Path: utzoo!utgpu!news-server.csri.toronto.edu!cs.utexas.edu!usc!zaphod.mps.ohio-state.edu!sol.ctr.columbia.edu!emory!gatech!psuvax1!eds1!wa3wbu!compnect!johncore
From: johncore@compnect.UUCP (John Core )
Newsgroups: comp.lang.c
Subject: Re: Hash??? Not quite clear on what this is...
Summary: just a hash war story
Message-ID: <885@compnect.UUCP>
Date: 29 Nov 90 12:07:50 GMT
References: <17291@netcom.UUCP> <1990Nov22.235522.26487@ux1.cso.uiuc.edu>
Organization: John Core at home, Harrisburg,PA
Lines: 87

In article <1990Nov22.235522.26487@ux1.cso.uiuc.edu>, gordon@osiris.cso.uiuc.edu (John Gordon) writes:
> avery@netcom.UUCP (Avery Colter) writes:
> 
> >I'm seeing all this talk of "Hash Functions".
> 
> >Are you talking about parsing? What is being defined as "hashing"?
> 
> 	Oh, goody.  We talked about hashing the last 2 weeks in class, so I
> get to explain it.
> 
> 	Hashing is: a method of storing items in an array such that they can
> be quickly recalled when needed.  This is possible because hashing performs a
> transmogrification (:-)) on the item and comes up with an array address, so
> you can go get it directly without having to search for it.  
> 
> "Gee, ralph, how many flames do ya think THIS post will get??"

This is not a flame! (well maybe it is.)

Last week I was talking to a prof at the local college, he is teaching a 'C'
course and had a textbook on 'c'. They spent 2 chapters on sorts, all of
them on ram memory sorts. NO file sorts. This is why I will never worry
about losing my job as systems analyst to a bright new wizard out of college.
College programming courses seem to never deal with the REAL (ie buisness)
world. As per the sorts, no-buisness (except maybe the local Macdonalds)
has data bases that fit in ram memory. Your reply indicated hashing
arrays in ram. Even a VAX 9000 with a gig of ram can not in memory sort
a decent buisness database, whether it be invoices, po's , or a mailing
list, unless of course you talk the system administrator into taking
the machine into single user mode to run your application. 

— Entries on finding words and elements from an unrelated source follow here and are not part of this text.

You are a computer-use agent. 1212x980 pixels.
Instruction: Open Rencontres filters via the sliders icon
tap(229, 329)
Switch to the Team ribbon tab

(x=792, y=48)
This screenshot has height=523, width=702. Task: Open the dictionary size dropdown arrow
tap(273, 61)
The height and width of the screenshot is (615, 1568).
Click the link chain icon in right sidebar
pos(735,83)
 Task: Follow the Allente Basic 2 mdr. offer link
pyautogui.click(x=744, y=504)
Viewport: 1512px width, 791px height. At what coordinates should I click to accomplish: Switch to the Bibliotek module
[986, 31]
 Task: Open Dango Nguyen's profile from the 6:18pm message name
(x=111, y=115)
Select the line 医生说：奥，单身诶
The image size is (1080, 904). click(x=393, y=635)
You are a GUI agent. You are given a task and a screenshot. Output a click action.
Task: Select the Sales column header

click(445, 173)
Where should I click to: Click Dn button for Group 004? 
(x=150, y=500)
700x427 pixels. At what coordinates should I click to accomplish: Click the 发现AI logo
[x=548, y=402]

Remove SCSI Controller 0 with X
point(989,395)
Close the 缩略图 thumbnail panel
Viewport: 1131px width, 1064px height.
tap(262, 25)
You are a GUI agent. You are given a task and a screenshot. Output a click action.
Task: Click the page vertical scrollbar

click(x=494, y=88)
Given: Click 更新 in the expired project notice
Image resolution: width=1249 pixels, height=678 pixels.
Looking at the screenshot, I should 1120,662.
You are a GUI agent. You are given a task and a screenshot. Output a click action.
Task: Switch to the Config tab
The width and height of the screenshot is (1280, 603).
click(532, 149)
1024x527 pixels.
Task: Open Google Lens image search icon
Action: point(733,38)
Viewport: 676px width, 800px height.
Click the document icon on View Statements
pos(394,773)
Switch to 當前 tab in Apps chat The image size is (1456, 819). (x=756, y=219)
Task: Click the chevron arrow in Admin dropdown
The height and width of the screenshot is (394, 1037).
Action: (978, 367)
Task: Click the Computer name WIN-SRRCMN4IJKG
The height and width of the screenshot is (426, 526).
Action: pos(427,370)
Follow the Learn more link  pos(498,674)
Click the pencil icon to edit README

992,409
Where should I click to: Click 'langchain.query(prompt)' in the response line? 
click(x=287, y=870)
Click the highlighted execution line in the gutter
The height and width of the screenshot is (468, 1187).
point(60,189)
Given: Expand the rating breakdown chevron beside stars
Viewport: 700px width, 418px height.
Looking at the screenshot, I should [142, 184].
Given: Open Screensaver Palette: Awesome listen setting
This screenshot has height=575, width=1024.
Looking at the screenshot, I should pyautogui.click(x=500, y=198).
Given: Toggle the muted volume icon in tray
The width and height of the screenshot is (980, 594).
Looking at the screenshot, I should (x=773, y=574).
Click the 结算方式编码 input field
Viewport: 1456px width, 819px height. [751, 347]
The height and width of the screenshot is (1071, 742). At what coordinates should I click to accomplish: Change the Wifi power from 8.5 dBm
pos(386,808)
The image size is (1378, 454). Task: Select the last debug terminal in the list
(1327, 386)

my reply to the original poster:

*>a hash is a unique numerical value for a string between a range of
*>preset values. it can be used for record indexing. On LARGE databases
*>we would create a hash value (between 1 and our max records) of a 
*>key and stick the key at that position in a header file with a pointer
*>to the actual record position of the data file. Programmers are always
*>searching for better hash routines since there is always a collision 
*>possibility (two different keys hashing to the same value)

then you said:
>	2) Many times you do not know the data set beforehand.
>	3) hash functions never use something so simple as strlen().  They
>	   break the item down into bits and twiddle them to produce the
>	   array address.


Actually you have to know a lot, like the key's max length
and how many total records will be in your data base, since you have
to give the hash function a range to deal with. Example:
years back I worked for a firm that wrote the software for General Signals's
electric motor factories. We had to manage a database that stored over
200000 items. It consisted of indevidual parts for various electric motors,
the motors the parts were associated with, supplier, rate of consumption,
lag time from order to deliver and price history. We played it safe and 
presumed the base would never go over 300000 items. We would take an
items search key and hash it to a number between 1 and 360000. The
extra 60000 was the collision overflow. We would then create an index
file that contained the primary key, secondary keys, and a pointer
to the actual record's file position in the data base. If part 
'AB-DDD-104-20-5A' hashed to 7 it's key and actual file position 
(a new item went to the bottom of the master file) was written to
record 7 of the index file. If another key hashed to 7 it was written
to an overflow (collision) area. As the data base grows you have to
watch the collision area. If you have a lot of collisions, you have
to adjust your hashing scheems, and the max records (high hash value)
of your hash index. In our hash calculations we seeded the hash 
equasion with a prime number that was equivelant to 80% of the total
number of records. The prime was kept in a seperate file so we could
change the hash with-out recompiling. I was sent one day to GS's Wisconsin
plant (there software had been running great for 2 years) on the complaint
that the system was really SLOW. Taking up to 5 minutes to retrieve a
record. The cause (it was the last place I looked) , one of our 'new' boys 
and been tuning the hash and used a non prime number. 50% of new entries
were going into collision. Took 2 days to rebuild the index.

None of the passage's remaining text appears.